Hashish retailers in Los Angeles are refusing to pay their metropolis taxes till regulators or legislation enforcement solves the illicit market downside.
In response to a current Fox Information report, Elliot Lewis, the outspoken founder and CEO of Catalyst Hashish, is among the many retailers who’ve stopped paying native hashish taxes in Los Angeles, the place licensed operators owe as a lot as $400 million.
Along with state taxes, hashish companies in LA are charged native gross receipts taxes of as a lot as 10%.
Greater than 500 of the LA’s 738 marijuana companies owe excellent taxes, in keeping with SFGate.
That features Catalyst, which operates 33 marijuana shops statewide, Lewis mentioned.
“Within the metropolis of LA, we’ve stopped paying our taxes,” he advised Fox.
Lewis mentioned his enterprise struggles as a result of each time he opens a retailer in LA, one other two to a few unlicensed shops will open close by and suck his prospects away.
“It’s just like the wild, wild West besides that you’ve the federal government with a boot in your throat and a six-shooter in your mouth 24/7,” he mentioned.
Hashish tax revolt follows tax and charge woes amid illicit market development
California is the most important authorized hashish market within the U.S. Nonetheless, authorized gross sales have begun to shrink underneath pressures from excessive taxes and the illicit market.
Authorized gross sales have declined by practically $1 billion since 2021, from $5.7 billion that yr to $4.88 billion in 2024, in keeping with state information.
Illicit hashish manufacturing could possibly be as a lot as ten occasions the authorized market demand, a state-commissioned report launched earlier this yr discovered.
Amid these struggles, in August, Los Angeles’s Division of Hashish Regulation selected to lift charges.
Extra not too long ago, metropolis officers signaled the potential of aid.
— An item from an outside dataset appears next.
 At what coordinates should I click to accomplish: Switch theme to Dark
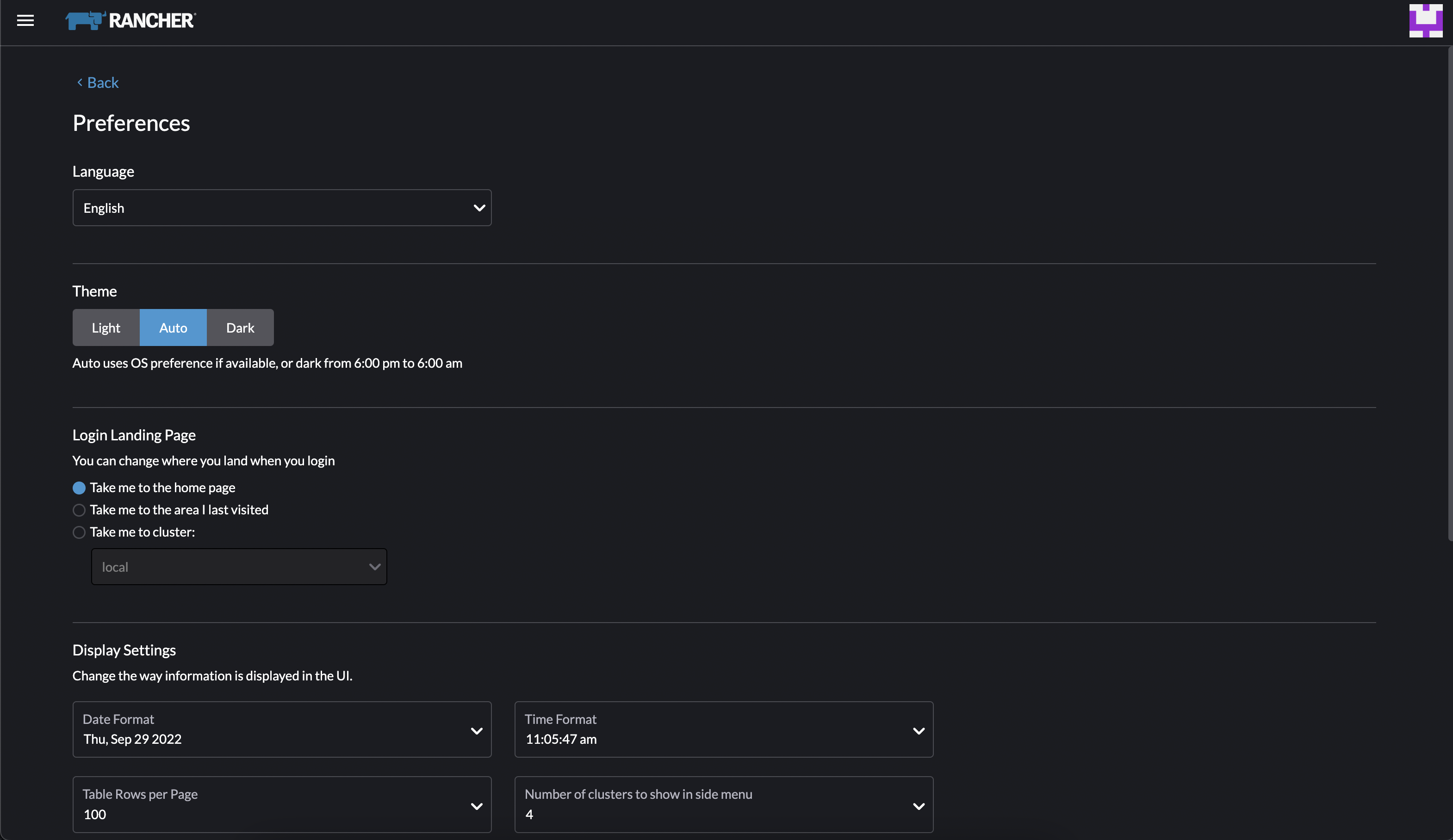pos(240,327)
LA will waive penalties if licensed marijuana companies organize fee plans to repay their taxes, in keeping with an Oct. 2 letter from Treasurer Diana Mangioglu.
“Attributable to widespread non-compliance with tax and allow rules feeding a thriving black market, mixed with a tax burden which vastly exceeds the charges paid by different industries, legally permitted hashish companies face a frightening activity,” Magioglu wrote within the letter.
However even with the penalties forgiven, town would seemingly solely recoup $30 million in tax income as a result of most of the firms are out of enterprise or the tax payments are too previous to gather, in keeping with the letter.